You protest, “So what you are saying is that me and my children must suffer, and their descendants forever because of my mistake?” “Yes, that is the way the system works, and we think it is fair. Look at us we are thriving, and if you had been smarter, stronger, or richer you would be too.”
So some argue that we have a choice, or at least the population of our country did collectively once, and that we re-make that choice every time we engage in the system we are born in through voting, or paying taxes, (or by not overthrowing the state). In a sense they are right, we are complicit in keeping the system going, but the alternate is opposing it and facing the violence that they will retaliate with if we do.
So even if people could willingly give up their freedom, even part of it, they always do so expecting something different than the worst possible outcome. They would be making a bet, one which the person they are betting with may profit from if they fail, just like any gambling den which supplies the cards and sets the odds usually does.
The Argument Against Meritocracy
There are others who argue that people rise over others because of merit, that they possess some skill or higher degree of intelligence than most of us.
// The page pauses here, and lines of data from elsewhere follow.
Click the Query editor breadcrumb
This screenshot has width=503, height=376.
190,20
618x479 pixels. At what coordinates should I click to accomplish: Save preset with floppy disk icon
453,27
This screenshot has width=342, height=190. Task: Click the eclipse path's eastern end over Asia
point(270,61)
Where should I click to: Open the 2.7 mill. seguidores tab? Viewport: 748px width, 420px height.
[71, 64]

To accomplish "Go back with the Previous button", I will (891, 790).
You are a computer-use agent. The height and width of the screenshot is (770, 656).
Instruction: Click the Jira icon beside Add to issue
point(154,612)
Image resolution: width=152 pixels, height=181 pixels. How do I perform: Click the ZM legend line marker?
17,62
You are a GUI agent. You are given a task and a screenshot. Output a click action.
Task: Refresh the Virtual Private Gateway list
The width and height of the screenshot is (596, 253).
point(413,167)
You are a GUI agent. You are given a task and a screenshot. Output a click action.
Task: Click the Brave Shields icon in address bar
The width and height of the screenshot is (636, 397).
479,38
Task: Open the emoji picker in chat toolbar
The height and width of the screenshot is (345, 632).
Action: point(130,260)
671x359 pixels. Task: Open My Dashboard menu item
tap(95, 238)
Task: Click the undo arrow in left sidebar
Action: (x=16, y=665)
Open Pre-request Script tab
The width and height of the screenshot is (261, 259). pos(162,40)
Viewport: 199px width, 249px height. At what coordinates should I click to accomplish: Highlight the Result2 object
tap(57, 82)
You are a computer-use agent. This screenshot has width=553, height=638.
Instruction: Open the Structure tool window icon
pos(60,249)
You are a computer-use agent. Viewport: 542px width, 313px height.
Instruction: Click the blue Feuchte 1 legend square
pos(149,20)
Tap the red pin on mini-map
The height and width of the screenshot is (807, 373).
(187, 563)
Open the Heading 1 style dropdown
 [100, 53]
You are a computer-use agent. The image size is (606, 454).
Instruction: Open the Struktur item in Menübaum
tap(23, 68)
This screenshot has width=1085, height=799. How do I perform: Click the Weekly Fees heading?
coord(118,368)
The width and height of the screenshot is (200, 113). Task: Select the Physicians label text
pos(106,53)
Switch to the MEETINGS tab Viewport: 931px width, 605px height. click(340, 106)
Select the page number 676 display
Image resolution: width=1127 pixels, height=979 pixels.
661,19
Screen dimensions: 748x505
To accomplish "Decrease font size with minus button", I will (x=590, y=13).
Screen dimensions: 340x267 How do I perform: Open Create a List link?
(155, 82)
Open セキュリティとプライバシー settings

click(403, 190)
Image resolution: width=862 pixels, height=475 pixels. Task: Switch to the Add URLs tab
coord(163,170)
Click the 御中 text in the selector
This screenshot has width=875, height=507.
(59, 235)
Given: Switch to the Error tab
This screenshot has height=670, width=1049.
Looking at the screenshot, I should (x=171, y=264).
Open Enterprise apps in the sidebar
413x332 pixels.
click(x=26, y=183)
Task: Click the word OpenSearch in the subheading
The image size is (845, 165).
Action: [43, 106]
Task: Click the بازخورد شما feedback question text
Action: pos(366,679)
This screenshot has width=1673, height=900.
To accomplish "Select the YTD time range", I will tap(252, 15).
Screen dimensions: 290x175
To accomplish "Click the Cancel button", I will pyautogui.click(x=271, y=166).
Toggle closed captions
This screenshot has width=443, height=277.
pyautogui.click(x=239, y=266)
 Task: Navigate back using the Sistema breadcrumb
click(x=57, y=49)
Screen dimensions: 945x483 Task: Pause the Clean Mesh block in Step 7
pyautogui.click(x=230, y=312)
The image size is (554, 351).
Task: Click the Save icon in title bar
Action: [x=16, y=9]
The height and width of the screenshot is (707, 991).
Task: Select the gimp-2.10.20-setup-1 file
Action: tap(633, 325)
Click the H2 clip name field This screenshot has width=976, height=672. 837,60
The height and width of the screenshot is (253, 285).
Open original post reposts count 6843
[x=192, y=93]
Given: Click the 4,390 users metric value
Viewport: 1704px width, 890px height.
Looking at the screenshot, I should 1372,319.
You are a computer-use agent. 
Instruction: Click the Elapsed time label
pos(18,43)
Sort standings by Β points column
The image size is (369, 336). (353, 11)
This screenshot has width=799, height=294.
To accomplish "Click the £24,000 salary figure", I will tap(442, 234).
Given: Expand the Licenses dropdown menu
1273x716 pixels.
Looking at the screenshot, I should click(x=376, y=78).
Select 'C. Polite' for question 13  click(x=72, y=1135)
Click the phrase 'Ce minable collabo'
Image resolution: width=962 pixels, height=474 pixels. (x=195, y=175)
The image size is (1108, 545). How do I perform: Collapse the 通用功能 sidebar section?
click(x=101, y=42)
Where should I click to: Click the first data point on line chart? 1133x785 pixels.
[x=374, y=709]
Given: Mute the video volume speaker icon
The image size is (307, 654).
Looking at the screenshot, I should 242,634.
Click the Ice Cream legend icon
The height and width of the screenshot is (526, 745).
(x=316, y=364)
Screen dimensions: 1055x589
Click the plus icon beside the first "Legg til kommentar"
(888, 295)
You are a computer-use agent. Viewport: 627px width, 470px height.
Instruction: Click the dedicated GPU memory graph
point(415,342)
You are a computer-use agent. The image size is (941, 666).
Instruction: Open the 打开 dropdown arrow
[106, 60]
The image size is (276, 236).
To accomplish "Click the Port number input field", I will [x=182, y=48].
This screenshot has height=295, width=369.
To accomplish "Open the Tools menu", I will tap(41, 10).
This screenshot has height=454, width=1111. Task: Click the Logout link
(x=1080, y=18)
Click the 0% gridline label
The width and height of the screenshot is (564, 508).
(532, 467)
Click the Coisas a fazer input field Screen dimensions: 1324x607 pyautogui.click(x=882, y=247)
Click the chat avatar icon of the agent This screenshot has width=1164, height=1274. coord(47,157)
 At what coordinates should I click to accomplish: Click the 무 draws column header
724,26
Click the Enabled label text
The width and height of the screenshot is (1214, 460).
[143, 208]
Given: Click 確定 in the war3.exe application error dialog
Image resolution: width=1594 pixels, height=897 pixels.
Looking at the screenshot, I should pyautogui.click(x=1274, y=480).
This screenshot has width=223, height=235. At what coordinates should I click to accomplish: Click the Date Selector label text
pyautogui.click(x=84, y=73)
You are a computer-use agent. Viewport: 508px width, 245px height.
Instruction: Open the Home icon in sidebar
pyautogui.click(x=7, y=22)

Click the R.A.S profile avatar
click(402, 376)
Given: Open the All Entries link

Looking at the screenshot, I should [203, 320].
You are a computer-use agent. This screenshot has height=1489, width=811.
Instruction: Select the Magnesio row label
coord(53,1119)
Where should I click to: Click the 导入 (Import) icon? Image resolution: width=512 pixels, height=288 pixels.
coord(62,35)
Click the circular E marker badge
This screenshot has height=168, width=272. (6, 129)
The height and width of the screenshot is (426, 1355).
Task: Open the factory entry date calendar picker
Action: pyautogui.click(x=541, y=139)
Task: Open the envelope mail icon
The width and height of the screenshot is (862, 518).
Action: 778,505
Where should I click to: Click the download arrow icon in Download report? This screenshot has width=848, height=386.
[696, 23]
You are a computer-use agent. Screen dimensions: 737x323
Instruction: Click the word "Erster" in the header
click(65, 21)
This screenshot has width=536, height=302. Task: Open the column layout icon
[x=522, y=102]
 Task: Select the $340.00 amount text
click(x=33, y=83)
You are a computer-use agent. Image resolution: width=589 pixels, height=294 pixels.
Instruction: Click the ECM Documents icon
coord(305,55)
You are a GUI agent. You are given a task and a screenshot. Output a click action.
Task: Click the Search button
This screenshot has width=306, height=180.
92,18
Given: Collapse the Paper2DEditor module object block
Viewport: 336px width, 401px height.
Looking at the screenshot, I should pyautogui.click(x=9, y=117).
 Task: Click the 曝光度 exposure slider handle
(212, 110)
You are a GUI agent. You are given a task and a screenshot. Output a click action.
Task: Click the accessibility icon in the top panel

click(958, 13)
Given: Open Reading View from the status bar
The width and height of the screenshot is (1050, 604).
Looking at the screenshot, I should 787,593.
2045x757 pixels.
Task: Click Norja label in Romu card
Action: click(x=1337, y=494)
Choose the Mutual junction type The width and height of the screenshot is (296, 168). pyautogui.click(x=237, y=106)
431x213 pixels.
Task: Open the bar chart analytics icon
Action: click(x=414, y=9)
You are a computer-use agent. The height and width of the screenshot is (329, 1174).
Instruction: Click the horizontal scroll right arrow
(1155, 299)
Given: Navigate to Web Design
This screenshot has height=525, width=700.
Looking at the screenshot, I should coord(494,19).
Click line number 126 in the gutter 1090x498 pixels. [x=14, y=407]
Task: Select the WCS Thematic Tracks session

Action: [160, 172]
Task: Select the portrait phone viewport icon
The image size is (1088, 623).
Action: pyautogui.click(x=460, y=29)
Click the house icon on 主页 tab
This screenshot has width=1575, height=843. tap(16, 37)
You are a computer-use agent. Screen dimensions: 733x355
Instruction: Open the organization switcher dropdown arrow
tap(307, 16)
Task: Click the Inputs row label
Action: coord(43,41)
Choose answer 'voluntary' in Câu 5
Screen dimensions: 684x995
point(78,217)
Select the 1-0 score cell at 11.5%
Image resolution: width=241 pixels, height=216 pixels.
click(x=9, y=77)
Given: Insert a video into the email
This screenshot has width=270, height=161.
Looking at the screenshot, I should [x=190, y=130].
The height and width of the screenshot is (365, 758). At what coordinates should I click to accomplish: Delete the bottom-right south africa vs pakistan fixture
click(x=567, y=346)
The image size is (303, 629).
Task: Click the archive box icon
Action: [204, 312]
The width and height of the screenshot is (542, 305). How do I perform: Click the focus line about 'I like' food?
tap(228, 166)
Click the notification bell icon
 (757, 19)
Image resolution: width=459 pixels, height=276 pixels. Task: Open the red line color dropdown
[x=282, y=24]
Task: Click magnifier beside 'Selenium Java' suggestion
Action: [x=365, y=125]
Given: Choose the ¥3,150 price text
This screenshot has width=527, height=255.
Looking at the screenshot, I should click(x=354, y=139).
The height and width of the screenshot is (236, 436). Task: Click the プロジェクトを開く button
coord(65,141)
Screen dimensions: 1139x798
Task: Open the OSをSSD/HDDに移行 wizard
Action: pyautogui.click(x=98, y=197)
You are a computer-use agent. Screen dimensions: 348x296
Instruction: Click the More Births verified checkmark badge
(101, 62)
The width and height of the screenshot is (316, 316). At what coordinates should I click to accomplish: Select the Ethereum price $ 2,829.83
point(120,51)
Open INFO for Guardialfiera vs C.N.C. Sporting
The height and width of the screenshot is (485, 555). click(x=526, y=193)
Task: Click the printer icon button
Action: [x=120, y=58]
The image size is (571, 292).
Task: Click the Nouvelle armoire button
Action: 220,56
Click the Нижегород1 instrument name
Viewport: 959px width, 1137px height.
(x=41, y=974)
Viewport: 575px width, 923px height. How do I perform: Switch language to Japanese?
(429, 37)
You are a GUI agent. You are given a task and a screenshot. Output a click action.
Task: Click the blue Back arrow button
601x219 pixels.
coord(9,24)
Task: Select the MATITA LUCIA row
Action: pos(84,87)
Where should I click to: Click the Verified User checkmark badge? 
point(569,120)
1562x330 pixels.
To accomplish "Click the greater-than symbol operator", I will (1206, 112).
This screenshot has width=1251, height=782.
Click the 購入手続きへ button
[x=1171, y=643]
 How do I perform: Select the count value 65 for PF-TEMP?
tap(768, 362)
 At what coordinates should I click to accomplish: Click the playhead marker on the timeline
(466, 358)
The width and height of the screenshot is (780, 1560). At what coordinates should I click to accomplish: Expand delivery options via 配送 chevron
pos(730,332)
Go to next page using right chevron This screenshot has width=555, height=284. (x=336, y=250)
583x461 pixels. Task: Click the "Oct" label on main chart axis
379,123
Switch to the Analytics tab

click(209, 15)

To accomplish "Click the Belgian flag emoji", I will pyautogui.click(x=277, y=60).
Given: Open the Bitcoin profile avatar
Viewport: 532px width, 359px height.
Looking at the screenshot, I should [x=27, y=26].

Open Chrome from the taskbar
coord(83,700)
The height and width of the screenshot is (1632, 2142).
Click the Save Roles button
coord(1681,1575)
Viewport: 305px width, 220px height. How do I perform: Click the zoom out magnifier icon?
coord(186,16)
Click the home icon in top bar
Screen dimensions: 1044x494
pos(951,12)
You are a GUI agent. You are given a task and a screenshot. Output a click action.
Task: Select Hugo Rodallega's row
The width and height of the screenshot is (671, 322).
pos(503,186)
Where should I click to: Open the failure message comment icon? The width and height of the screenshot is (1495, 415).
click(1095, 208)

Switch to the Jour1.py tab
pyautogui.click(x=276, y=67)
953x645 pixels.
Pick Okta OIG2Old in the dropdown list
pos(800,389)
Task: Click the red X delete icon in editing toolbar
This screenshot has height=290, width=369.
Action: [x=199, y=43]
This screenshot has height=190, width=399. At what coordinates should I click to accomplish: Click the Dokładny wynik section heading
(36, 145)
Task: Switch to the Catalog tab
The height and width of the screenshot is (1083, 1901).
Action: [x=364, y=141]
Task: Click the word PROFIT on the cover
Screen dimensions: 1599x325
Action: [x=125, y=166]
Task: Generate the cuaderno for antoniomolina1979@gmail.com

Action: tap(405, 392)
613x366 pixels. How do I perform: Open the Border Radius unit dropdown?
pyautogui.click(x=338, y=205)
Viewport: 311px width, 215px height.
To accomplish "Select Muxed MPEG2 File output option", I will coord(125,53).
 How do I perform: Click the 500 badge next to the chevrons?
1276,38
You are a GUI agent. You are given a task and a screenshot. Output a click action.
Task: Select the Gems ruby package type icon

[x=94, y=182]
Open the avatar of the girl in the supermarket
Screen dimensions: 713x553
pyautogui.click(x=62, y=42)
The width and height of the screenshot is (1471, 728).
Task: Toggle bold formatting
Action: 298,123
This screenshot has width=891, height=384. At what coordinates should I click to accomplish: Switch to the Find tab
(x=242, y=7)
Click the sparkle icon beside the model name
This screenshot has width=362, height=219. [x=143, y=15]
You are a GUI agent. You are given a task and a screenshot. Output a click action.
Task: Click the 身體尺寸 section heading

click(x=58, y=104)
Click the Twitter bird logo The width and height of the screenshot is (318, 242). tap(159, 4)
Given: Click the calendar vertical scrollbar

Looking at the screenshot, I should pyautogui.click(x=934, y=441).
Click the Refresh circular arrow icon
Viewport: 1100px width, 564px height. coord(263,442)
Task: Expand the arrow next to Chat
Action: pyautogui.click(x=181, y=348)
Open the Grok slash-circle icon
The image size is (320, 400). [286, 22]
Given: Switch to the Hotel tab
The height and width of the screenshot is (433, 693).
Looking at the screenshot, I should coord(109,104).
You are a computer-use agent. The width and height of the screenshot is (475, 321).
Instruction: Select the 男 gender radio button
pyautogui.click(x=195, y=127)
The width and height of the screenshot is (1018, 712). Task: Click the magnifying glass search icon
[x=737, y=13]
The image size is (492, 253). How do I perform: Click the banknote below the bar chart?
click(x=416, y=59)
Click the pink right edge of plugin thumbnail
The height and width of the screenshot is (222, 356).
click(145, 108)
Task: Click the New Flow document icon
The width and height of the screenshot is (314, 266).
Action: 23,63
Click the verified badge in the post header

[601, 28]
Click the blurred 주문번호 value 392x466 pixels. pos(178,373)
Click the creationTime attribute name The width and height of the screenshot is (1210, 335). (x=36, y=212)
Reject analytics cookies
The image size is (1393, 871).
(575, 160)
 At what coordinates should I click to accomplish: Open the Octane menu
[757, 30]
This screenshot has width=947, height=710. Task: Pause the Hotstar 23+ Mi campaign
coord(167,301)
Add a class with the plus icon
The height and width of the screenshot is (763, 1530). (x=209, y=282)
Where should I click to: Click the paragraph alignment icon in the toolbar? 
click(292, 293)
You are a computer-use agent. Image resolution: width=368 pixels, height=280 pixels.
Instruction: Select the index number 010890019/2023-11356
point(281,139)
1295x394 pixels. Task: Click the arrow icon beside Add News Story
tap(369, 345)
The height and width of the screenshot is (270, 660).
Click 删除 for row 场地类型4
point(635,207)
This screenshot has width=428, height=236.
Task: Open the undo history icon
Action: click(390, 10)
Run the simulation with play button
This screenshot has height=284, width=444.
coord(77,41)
Maybe they claim they are genetically better suited to rule over others, or that some deity appointed them. But even if this were true would it give them a right to be in positions of power?
You can show someone how to do something, you can share with them the reason they might do it, you can help them if they lack the strength to do it for themselves, but you have no right to threaten or force them to do what you want them to, no matter how much you think it might be in their benefit to do it, no matter how much you feel they may enjoy doing it, no matter how much you may want them to join you in doing it, you still have no right to tell them what to do.
The Core Principles of Anarchism
Understanding and accepting this is a large part of what makes someone an Anarchist, and respecting and speaking up for this is what makes you an activist.
Anything that establishes inequality of power and a hierarchy of power and an exercise of power over others is a form of coercion. Forcing someone to do something through fear - even if it is fear of the consequences of not obeying - is a form of violence. It hurts people, it hurts their dignity, their safety, their security, and sometimes can physically hurt them too.
We need to keep hold of the keys to our own lives, and not let others possess them, for when they do they are unlikely to give them up willingly. We need to avoid hierarchy, inequality of power, and coercion wherever possible. But living in a world where all those things are an inextricable part of the state we live under, we have to carve out what freedom we can, subvert the system when and where we can, and help others to see their situation, until we can all change it.
Questions
How does the metaphor of ‘freedom as a house key’ represent how governments and societies function?
How does the ‘key-keeper’ narrative relate to real-world hierarchies and the concept of consent in modern ‘democracy’?
What alternatives can we pursue and support to make others power and structures irrelevant?